WHAT YOU HAVE TO DO:
Search the entries for the word "dropdown". Copy every line that holds it.

RECORD SET:
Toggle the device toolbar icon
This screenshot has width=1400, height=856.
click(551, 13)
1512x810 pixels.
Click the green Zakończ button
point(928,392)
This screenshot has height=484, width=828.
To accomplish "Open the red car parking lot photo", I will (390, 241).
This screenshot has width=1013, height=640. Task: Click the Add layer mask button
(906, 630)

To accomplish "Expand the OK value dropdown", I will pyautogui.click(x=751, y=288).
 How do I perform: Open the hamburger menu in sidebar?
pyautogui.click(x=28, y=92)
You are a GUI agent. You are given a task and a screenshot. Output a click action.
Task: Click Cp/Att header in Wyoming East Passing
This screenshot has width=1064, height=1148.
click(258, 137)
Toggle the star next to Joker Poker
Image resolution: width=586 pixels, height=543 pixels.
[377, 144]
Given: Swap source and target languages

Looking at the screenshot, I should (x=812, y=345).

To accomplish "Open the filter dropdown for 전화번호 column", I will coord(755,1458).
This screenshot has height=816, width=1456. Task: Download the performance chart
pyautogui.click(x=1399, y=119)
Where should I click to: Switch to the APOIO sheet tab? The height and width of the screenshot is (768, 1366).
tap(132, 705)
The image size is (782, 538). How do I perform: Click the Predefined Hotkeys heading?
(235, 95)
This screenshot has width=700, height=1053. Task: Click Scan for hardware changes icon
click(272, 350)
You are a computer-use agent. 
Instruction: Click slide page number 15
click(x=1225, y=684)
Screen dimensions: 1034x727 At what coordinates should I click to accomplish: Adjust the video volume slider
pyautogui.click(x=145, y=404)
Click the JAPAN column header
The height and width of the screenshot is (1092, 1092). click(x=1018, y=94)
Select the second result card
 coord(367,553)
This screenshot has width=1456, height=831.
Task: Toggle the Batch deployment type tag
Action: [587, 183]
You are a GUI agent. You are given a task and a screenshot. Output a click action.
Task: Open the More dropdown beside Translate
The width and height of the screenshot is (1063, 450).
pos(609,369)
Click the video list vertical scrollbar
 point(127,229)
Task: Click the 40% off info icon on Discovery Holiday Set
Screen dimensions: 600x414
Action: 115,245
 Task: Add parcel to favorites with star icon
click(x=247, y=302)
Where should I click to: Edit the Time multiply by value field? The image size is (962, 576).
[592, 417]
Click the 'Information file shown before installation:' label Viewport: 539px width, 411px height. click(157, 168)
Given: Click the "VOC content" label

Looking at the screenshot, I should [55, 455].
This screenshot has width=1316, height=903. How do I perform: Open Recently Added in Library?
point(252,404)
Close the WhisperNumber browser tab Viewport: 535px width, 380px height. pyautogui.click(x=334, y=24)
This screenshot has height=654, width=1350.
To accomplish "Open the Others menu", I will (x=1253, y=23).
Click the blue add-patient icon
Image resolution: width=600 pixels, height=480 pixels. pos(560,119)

RESPONSE BELOW:
To accomplish "Expand the OK value dropdown", I will pyautogui.click(x=751, y=288).
To accomplish "Open the filter dropdown for 전화번호 column", I will coord(755,1458).
Task: Open the More dropdown beside Translate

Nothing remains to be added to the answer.